Stored records:
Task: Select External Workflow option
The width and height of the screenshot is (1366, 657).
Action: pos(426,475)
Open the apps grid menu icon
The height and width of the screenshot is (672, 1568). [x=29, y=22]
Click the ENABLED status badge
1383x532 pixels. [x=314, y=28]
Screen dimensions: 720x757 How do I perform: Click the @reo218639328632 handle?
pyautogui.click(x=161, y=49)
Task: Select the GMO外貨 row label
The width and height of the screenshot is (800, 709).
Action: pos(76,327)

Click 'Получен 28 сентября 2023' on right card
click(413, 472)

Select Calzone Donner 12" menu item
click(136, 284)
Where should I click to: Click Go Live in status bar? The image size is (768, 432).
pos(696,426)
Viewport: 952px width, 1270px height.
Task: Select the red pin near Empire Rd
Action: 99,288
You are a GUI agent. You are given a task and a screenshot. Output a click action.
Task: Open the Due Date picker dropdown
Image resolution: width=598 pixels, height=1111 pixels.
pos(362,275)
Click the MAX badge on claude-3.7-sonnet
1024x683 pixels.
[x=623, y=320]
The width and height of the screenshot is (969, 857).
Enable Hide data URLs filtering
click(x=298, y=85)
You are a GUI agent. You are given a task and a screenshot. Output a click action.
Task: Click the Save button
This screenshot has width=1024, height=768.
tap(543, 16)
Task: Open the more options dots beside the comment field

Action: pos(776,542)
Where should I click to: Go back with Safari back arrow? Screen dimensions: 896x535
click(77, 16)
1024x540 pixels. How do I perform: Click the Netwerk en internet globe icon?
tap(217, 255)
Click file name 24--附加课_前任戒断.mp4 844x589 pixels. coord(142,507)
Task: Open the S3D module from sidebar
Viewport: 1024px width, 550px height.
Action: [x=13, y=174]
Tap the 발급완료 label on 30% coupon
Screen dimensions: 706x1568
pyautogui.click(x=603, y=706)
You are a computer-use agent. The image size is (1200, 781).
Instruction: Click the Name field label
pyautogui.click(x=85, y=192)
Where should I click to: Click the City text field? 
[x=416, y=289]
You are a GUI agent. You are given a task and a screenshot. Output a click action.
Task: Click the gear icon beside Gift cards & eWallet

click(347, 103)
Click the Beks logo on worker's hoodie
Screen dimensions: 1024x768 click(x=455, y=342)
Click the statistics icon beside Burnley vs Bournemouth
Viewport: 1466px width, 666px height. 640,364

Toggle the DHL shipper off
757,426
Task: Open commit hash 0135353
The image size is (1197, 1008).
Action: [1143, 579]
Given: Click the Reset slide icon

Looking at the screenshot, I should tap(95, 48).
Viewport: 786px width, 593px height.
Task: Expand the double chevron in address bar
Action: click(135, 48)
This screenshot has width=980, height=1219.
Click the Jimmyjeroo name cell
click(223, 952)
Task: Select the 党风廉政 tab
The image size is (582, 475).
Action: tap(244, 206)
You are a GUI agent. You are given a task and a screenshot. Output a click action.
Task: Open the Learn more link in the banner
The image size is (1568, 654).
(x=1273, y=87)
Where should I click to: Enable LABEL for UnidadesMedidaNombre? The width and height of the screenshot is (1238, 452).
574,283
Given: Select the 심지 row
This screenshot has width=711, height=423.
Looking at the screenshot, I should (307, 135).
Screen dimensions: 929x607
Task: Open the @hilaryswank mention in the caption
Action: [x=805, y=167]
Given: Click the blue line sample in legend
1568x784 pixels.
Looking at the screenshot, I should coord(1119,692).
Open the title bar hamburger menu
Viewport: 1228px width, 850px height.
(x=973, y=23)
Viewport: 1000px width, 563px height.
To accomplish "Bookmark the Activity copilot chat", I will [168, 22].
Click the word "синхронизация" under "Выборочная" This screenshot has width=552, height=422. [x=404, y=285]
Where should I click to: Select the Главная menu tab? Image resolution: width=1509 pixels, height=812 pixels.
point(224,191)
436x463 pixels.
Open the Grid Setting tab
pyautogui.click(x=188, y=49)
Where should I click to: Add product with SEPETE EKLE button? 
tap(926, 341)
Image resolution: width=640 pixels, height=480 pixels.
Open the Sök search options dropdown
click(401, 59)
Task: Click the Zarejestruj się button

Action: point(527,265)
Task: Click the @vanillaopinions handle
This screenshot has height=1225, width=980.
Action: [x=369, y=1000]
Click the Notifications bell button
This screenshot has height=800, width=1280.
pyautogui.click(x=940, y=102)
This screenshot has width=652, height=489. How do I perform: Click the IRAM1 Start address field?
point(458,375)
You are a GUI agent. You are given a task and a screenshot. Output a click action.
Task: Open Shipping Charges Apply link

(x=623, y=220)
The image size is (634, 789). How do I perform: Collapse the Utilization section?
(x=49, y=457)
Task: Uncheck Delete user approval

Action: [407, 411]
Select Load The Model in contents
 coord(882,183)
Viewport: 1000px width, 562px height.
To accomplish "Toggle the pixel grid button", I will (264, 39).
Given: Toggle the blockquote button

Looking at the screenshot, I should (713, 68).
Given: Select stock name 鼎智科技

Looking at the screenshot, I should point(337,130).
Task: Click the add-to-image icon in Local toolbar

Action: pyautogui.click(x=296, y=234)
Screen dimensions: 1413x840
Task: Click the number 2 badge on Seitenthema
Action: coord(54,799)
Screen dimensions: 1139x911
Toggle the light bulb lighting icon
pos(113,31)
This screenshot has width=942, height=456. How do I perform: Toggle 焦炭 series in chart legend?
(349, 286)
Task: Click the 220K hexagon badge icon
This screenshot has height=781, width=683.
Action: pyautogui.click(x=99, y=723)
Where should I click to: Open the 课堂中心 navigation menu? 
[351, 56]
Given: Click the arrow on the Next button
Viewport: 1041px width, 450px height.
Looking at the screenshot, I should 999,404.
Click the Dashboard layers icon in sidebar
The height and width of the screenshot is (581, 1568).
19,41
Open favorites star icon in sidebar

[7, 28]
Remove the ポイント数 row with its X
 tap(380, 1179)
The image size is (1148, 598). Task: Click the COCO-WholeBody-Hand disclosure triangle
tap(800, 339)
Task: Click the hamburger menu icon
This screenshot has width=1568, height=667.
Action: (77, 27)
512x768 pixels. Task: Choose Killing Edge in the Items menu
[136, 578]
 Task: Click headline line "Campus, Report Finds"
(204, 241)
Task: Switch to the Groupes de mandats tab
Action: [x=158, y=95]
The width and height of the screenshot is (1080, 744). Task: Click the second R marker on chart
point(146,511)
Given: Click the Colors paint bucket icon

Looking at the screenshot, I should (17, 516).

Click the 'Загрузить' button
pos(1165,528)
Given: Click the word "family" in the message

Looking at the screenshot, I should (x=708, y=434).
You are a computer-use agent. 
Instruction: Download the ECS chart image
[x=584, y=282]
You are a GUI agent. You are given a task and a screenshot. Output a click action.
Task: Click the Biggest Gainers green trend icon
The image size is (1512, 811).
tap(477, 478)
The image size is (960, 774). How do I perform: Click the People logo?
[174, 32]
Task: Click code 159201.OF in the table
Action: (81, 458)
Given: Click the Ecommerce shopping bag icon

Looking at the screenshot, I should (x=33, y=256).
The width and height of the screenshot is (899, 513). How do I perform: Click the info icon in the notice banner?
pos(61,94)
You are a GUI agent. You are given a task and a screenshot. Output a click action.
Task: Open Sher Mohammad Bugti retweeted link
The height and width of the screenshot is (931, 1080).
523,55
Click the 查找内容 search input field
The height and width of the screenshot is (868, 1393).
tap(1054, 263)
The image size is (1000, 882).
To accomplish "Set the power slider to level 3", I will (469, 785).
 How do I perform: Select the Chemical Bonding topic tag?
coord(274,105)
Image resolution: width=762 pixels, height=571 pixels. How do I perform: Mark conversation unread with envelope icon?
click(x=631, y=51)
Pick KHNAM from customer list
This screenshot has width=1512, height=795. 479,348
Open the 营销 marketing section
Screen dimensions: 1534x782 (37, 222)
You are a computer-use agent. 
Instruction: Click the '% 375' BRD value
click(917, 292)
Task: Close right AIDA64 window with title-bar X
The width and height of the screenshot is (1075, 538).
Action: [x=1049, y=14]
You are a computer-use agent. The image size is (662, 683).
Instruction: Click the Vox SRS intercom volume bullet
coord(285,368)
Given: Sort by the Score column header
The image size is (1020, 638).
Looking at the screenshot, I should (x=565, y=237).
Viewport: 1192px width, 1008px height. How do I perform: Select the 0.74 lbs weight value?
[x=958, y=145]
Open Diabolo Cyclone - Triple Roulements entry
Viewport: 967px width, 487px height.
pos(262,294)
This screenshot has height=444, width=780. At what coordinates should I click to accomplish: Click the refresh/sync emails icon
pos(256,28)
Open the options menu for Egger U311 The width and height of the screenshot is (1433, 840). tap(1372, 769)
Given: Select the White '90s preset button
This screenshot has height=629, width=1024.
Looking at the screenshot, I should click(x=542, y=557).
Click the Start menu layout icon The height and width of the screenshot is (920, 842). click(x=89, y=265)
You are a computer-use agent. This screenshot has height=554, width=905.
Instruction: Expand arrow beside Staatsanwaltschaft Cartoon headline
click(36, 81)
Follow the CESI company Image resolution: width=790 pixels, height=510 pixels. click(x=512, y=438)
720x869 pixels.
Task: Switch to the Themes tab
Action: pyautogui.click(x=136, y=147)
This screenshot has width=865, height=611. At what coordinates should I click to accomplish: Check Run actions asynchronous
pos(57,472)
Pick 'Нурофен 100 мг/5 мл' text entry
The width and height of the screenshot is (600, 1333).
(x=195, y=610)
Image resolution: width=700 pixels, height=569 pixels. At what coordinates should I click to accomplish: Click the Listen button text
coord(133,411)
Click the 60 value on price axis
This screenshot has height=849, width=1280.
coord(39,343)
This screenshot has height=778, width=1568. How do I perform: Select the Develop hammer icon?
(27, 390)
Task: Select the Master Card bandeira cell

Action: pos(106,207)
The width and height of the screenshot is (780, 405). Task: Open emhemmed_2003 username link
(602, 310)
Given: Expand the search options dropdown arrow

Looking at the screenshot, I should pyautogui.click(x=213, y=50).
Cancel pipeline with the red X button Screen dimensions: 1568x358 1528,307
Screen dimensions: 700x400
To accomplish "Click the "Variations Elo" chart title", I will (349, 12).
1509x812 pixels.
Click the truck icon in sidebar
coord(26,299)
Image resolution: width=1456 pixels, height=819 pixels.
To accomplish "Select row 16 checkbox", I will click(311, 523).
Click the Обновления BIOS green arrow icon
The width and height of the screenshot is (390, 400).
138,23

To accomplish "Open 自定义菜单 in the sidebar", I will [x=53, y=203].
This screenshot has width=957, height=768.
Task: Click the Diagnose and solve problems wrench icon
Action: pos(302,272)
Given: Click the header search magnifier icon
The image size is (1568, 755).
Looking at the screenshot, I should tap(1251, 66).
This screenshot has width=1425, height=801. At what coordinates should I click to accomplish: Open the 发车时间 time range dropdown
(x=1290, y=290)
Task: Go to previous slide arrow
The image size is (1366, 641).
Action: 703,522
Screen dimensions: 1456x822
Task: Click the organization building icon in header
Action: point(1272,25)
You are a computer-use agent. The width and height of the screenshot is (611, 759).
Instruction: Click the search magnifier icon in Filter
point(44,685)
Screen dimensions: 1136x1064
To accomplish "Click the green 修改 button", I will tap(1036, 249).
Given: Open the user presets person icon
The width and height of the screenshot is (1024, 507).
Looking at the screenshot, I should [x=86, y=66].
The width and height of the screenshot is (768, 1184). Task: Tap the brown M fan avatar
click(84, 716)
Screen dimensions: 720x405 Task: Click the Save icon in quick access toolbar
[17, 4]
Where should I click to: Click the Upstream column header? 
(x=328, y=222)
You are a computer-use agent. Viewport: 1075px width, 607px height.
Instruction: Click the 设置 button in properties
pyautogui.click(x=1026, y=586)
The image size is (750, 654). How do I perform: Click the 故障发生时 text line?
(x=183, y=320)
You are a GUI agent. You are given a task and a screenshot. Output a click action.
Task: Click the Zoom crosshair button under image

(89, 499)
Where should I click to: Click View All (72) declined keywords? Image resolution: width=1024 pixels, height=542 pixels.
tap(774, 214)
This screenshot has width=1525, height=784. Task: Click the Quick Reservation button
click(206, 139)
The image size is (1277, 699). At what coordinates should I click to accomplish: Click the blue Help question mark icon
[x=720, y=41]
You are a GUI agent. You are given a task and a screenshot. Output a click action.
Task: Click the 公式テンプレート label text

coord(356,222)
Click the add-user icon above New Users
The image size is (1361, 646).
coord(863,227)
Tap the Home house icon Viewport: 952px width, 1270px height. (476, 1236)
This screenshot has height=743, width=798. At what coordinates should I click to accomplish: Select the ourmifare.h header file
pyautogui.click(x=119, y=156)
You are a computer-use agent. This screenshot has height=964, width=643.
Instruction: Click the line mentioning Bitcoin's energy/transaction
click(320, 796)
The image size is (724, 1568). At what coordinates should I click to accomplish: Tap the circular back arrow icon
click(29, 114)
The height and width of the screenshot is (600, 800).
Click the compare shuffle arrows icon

WHAT IS EXPECTED =>
Retype exactly the lines above, from the one with "The image size is (960, 774)." through the one with "Click the 查找内容 search input field", inclusive.

EXPECTED ANSWER =>
The image size is (960, 774). How do I perform: Click the People logo?
[174, 32]
Task: Click code 159201.OF in the table
Action: (81, 458)
Given: Click the Ecommerce shopping bag icon

Looking at the screenshot, I should (x=33, y=256).
The width and height of the screenshot is (899, 513). How do I perform: Click the info icon in the notice banner?
pos(61,94)
You are a GUI agent. You are given a task and a screenshot. Output a click action.
Task: Open Sher Mohammad Bugti retweeted link
The height and width of the screenshot is (931, 1080).
523,55
Click the 查找内容 search input field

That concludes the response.